— start of Material for this task —

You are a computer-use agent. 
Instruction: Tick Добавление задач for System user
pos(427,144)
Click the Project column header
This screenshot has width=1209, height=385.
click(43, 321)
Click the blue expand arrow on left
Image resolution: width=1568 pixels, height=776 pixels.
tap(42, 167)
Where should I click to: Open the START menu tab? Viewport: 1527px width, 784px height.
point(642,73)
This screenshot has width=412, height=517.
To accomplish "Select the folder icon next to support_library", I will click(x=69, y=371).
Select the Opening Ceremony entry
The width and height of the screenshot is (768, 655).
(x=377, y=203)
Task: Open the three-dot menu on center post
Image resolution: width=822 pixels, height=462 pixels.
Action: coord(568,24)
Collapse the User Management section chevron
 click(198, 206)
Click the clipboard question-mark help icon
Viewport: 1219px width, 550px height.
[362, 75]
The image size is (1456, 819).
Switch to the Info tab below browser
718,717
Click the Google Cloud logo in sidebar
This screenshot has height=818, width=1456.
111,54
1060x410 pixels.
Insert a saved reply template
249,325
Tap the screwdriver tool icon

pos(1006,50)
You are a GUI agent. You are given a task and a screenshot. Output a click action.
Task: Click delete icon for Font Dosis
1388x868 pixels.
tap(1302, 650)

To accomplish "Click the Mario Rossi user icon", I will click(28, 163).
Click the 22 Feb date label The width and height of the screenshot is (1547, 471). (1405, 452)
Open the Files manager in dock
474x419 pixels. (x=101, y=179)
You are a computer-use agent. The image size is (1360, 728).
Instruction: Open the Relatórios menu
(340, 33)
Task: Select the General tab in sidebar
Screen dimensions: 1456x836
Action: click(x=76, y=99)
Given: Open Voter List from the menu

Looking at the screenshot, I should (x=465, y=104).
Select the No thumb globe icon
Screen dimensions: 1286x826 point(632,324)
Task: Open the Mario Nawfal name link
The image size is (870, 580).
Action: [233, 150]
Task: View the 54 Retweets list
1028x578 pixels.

— end of Material for this task —

» **Directions**
Could you reproduce all of the rows above word for word?

» **Correct output**
You are a computer-use agent. 
Instruction: Tick Добавление задач for System user
pos(427,144)
Click the Project column header
This screenshot has width=1209, height=385.
click(43, 321)
Click the blue expand arrow on left
Image resolution: width=1568 pixels, height=776 pixels.
tap(42, 167)
Where should I click to: Open the START menu tab? Viewport: 1527px width, 784px height.
point(642,73)
This screenshot has width=412, height=517.
To accomplish "Select the folder icon next to support_library", I will click(x=69, y=371).
Select the Opening Ceremony entry
The width and height of the screenshot is (768, 655).
(x=377, y=203)
Task: Open the three-dot menu on center post
Image resolution: width=822 pixels, height=462 pixels.
Action: coord(568,24)
Collapse the User Management section chevron
 click(198, 206)
Click the clipboard question-mark help icon
Viewport: 1219px width, 550px height.
[362, 75]
The image size is (1456, 819).
Switch to the Info tab below browser
718,717
Click the Google Cloud logo in sidebar
This screenshot has height=818, width=1456.
111,54
1060x410 pixels.
Insert a saved reply template
249,325
Tap the screwdriver tool icon

pos(1006,50)
You are a GUI agent. You are given a task and a screenshot. Output a click action.
Task: Click delete icon for Font Dosis
1388x868 pixels.
tap(1302, 650)

To accomplish "Click the Mario Rossi user icon", I will click(28, 163).
Click the 22 Feb date label The width and height of the screenshot is (1547, 471). (1405, 452)
Open the Files manager in dock
474x419 pixels. (x=101, y=179)
You are a computer-use agent. The image size is (1360, 728).
Instruction: Open the Relatórios menu
(340, 33)
Task: Select the General tab in sidebar
Screen dimensions: 1456x836
Action: click(x=76, y=99)
Given: Open Voter List from the menu

Looking at the screenshot, I should (x=465, y=104).
Select the No thumb globe icon
Screen dimensions: 1286x826 point(632,324)
Task: Open the Mario Nawfal name link
The image size is (870, 580).
Action: [233, 150]
Task: View the 54 Retweets list
1028x578 pixels.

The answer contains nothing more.